• _Text provided_

= = = =

You may be surprised to find out how many people that live in Kuwait aren’t Muslim. When you think of any Middle Eastern country, you immediately picture this scenario:
While the scenario is prevalent, you should also open your mind up to this:
A large expat population means that there is a huge number of people from other various religious faiths. Regardless of your beliefs, if you live in Kuwait, or any other Muslim country, Ramadaan is going to be a part of your life whether you like it or not. I know a lot of expats complain about this time of year but its wholeheartedly better for you if you focus on the benefits during this time (yes there are benefits) rather than, what you perceive as the negatives. Also, the way I see it, Muslim people are doing a great job putting up with drunken behaviour and pork on every menu in other countries, the least people can do is be respectful to them during Ramadaan in a Muslim country.
It is day 2 of Ramadan here in Kuwait so here is quick little lesson for those not in the know:
How Ramadaan affects you if you are living in Kuwait but not fasting?
Shorter working hours
Its Kuwaiti law that you AT LEAST start work an hour later and finish an hour earlier meaning that the working day in Kuwait is shortened by a minimum of two hours. Some companies may give you more time like my school which has us working from 9am to 1pm. Oh and this is for EVERYONE not just those who are fasting.
Its a magical time of year
Life slows down in Kuwait during Ramdaaan. As you drive at night, you will see houses strung with fairy lights; homes are perfumed constantly with the mixed smells of food and burning incense. The uninterrupted chanting of Quraan verses emanating from the nearby mosque officiates the absolute solemnity of Ramadan. You would think it would be rather stressful with remembering not to eat or drink in public and trying to not to offend anyone but that isn’t the case. You feel more relaxed and it is a time for introspection. Don’t expect much to get much done during this time (in terms of paperwork), because people are on a literal ‘go slow’.
Traffic is crazy just before sunset
With most of the locals rushing to be home in time to break their fast when the sun sets, the roads are absolutely crazy at this time. Try to avoid being on the road at this time because this is also when people would be at their crankiest so road rage would be quite prevalent. On the plus side, many restaurants have ‘Ramadaan menus” which means new dishes, good service and exciting dining options waiting to be sampled. If you love choices, most hotels in Kuwait have a Ramadaan buffet each night such as the Jumeirah Hotel, Marriott Hotel, Crowne Plaza and many more.
Note: Shopping during the week before Ramadaan starts is a bad idea. It looks like a mad dash of grabbing at random items and hurling food into over-flowing trolleys that require at least two SUVs to transport their contents home.
There are a lot of do’s and don’ts in Ramadaan in Kuwait as one can see from the above warning picture distributed by the Ministry of Interior. However, I am working on the premise that my readers are intelligent humans; I know you aren’t eating in public, dressing provocatively or blasting loud music in your car in Ramadaan. But there are more insidious things you need to avoid like asking certain questions… be aware of what you are saying. The one thing you can easily do is to avoid asking the following questions:
“WHAT? WHY AREN’T YOU FASTING?”

= = = =

• _Task requirements_
A - Rewrite the paragraph beginning "With most of the locals rushing" from the Ramadan in Kuwait post as a short bulleted list that keeps its main facts.
B - Copy the stretch of the Ramadan in Kuwait post from "It is day 2" through "who are fasting.", word for word.
C - In the Ramadan in Kuwait post, what working hours does the writer's school set during Ramadan?

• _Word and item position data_
= = = =

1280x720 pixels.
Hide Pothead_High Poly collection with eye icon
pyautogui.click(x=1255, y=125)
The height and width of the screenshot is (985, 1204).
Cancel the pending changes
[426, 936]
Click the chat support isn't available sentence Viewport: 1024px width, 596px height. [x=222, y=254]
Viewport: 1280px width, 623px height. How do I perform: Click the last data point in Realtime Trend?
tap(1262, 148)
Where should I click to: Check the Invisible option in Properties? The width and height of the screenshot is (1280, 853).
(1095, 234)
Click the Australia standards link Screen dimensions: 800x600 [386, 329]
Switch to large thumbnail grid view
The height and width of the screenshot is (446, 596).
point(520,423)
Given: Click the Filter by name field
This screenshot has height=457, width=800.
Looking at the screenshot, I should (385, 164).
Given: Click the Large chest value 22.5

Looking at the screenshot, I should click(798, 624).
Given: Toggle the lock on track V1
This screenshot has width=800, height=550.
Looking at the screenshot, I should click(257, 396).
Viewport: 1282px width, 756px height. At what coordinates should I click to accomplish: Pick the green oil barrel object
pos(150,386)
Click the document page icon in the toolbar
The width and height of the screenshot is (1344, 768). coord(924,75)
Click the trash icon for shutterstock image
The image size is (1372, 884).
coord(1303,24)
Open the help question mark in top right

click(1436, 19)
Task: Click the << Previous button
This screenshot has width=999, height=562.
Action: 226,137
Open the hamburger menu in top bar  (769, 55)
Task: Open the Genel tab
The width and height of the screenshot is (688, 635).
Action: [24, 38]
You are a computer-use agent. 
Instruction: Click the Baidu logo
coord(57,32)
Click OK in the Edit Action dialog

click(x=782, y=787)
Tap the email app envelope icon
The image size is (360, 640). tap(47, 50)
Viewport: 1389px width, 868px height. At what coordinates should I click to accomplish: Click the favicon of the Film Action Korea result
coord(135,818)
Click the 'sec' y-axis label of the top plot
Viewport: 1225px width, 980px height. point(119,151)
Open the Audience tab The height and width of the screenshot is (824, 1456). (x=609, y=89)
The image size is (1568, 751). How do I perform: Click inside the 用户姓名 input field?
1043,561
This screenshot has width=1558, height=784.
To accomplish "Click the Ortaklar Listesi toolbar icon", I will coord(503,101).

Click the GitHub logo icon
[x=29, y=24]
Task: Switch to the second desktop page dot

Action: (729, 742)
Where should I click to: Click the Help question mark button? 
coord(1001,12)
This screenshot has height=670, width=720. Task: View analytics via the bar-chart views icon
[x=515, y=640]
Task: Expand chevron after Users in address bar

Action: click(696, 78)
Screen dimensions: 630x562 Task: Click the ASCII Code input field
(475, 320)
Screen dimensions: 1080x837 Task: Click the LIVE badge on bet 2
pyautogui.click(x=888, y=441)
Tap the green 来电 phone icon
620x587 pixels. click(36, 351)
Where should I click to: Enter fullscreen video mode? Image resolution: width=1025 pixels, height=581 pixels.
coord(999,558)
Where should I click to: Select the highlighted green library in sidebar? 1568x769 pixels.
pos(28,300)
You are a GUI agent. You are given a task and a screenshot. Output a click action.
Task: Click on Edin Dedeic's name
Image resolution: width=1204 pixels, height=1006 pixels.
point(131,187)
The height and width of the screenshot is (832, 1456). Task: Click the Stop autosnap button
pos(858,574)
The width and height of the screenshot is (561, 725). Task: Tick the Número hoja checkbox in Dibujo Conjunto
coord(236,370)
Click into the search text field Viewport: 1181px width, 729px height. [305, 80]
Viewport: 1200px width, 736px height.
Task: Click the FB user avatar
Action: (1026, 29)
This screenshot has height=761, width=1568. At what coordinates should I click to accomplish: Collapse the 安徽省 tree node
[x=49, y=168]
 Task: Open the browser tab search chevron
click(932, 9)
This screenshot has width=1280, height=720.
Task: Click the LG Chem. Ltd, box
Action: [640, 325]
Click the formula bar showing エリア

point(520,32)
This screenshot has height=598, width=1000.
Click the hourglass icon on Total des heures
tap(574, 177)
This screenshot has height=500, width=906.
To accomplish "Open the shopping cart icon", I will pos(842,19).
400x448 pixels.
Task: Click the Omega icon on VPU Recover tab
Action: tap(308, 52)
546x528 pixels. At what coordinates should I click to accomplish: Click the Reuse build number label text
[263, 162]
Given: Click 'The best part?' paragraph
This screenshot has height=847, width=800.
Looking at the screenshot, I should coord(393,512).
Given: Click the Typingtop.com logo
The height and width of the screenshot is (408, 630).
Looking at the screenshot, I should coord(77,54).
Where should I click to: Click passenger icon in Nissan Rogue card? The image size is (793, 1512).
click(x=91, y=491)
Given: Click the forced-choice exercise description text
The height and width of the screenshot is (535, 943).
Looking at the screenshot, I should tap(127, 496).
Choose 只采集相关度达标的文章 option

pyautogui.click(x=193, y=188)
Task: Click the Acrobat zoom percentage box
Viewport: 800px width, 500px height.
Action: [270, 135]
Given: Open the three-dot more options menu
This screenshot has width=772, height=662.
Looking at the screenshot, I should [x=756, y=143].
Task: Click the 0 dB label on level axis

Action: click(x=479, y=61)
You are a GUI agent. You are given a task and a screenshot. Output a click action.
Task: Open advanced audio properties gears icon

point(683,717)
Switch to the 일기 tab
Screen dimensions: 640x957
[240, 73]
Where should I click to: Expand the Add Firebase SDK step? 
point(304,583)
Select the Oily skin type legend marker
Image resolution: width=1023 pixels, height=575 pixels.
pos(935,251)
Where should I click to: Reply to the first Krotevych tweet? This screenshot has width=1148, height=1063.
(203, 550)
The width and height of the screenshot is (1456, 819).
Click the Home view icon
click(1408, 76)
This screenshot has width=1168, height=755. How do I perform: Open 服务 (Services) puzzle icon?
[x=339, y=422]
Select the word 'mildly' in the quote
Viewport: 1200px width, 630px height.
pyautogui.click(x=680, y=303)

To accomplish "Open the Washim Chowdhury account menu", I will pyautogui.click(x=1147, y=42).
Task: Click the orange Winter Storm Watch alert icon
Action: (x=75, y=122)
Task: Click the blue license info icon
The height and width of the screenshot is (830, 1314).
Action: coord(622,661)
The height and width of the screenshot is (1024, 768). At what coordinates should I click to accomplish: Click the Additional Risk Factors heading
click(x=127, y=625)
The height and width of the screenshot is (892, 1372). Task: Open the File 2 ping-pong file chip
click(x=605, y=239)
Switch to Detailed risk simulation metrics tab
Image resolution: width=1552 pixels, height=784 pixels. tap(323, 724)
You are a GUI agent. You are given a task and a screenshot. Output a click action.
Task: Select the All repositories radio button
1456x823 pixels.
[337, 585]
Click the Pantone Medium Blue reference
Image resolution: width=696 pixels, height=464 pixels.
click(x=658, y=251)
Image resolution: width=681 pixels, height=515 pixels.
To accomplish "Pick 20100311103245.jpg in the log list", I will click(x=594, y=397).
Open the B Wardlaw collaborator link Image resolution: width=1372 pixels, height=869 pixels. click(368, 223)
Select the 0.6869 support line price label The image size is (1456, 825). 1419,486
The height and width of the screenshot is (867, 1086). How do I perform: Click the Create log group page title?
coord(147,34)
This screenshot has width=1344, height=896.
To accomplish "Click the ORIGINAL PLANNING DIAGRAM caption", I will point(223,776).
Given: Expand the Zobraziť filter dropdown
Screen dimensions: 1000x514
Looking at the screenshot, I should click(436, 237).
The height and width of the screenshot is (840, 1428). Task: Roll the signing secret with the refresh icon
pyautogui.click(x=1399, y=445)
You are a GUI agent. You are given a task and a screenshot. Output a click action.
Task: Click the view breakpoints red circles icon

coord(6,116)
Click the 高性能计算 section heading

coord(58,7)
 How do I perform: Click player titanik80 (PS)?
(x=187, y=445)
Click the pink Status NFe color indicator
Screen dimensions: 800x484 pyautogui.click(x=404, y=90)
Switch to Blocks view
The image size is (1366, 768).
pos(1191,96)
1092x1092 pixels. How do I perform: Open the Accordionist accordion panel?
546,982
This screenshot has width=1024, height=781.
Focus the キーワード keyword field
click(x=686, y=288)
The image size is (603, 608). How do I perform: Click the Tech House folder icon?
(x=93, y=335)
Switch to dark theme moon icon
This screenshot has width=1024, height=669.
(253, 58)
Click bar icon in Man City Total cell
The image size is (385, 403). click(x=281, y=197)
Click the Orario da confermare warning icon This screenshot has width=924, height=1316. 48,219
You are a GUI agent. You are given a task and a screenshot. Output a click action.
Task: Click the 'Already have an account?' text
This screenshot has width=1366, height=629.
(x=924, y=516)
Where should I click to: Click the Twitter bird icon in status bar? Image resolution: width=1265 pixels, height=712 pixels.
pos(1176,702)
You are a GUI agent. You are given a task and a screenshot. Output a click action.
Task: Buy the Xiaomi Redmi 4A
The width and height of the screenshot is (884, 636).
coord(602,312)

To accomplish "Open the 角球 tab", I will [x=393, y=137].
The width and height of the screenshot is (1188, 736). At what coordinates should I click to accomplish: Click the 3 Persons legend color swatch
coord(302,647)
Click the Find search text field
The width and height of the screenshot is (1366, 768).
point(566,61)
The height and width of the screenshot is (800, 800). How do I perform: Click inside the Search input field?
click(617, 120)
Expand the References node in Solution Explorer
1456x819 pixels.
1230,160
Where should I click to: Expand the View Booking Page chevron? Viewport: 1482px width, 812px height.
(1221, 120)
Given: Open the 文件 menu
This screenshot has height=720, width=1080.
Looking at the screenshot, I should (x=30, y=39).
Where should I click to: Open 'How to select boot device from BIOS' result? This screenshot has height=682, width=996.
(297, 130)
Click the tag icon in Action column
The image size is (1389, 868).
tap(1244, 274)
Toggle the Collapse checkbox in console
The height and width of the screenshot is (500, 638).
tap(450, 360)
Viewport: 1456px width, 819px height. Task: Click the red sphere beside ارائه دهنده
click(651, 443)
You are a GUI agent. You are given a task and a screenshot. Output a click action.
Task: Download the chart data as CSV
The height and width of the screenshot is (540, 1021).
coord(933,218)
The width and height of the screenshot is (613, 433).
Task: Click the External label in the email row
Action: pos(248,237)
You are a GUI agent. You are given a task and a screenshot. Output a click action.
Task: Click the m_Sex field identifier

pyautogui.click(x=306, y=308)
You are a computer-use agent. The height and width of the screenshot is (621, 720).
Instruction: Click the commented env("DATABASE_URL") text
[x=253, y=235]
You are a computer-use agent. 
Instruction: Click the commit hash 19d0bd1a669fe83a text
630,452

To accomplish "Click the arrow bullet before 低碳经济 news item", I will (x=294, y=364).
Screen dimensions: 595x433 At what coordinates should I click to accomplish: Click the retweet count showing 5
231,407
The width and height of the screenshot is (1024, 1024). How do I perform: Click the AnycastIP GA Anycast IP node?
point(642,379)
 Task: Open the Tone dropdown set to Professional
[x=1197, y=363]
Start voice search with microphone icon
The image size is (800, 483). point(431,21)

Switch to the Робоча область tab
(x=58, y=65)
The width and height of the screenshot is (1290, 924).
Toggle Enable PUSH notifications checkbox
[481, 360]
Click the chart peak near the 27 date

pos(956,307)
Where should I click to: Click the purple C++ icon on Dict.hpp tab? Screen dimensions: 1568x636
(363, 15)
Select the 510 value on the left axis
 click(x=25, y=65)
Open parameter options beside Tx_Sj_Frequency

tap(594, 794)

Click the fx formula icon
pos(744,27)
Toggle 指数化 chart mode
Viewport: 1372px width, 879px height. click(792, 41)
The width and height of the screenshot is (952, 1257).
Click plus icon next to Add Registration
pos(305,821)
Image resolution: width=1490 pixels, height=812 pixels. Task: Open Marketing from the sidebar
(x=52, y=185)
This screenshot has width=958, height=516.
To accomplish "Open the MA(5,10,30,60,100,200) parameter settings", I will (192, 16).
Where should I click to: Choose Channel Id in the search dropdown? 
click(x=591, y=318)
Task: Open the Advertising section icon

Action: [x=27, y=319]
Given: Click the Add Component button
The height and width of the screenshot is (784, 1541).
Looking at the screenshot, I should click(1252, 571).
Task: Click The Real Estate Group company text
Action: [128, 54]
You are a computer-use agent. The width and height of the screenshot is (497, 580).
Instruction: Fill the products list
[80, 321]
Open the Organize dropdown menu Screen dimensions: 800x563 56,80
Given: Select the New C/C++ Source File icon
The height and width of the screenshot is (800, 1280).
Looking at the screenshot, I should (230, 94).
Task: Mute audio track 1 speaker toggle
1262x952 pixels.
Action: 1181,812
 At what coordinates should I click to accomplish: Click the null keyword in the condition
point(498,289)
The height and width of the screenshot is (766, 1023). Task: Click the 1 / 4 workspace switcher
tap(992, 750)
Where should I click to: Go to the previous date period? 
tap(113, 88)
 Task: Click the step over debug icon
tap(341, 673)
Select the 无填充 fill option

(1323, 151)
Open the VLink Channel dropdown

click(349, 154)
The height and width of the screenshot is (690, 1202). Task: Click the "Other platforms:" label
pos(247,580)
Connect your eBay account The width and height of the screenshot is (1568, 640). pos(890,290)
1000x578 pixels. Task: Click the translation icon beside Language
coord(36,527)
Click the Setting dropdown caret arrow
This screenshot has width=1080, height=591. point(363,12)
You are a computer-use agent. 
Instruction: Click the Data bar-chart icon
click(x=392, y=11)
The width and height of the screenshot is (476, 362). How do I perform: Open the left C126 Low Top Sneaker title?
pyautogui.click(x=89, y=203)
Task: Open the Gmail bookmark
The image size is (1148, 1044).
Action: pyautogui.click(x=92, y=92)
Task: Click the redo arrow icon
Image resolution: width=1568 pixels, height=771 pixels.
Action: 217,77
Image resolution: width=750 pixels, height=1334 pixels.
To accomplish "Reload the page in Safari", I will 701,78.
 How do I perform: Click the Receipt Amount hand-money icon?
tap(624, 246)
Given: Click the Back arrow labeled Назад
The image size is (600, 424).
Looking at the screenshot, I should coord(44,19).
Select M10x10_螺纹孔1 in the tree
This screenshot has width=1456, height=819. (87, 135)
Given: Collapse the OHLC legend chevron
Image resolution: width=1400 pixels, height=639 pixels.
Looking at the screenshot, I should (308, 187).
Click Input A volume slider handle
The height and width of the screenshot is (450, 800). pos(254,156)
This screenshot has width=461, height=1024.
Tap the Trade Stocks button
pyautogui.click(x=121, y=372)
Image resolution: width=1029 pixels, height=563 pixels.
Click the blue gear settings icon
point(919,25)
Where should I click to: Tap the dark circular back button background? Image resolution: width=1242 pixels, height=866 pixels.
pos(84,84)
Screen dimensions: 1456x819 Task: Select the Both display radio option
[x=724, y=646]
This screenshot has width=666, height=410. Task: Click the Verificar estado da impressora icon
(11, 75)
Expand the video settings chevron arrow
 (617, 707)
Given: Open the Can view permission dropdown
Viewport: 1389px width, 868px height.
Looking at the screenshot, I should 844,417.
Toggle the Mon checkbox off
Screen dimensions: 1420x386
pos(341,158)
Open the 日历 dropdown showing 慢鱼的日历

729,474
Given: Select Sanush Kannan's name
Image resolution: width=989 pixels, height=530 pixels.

= = = =

• _Answers_
A -
- Most locals rush home to break their fast at sunset, so the roads are extremely busy then.
- Avoid driving at that time, since people are at their crankiest and road rage is common.
- Many restaurants offer Ramadaan menus with new dishes, good service and exciting dining options.
- Most hotels in Kuwait hold a Ramadaan buffet each night, such as the Jumeirah Hotel, Marriott Hotel and Crowne Plaza.

B -
It is day 2 of Ramadan here in Kuwait so here is quick little lesson for those not in the know:
How Ramadaan affects you if you are living in Kuwait but not fasting?
Shorter working hours
Its Kuwaiti law that you AT LEAST start work an hour later and finish an hour earlier meaning that the working day in Kuwait is shortened by a minimum of two hours. Some companies may give you more time like my school which has us working from 9am to 1pm. Oh and this is for EVERYONE not just those who are fasting.

C - 9am to 1pm.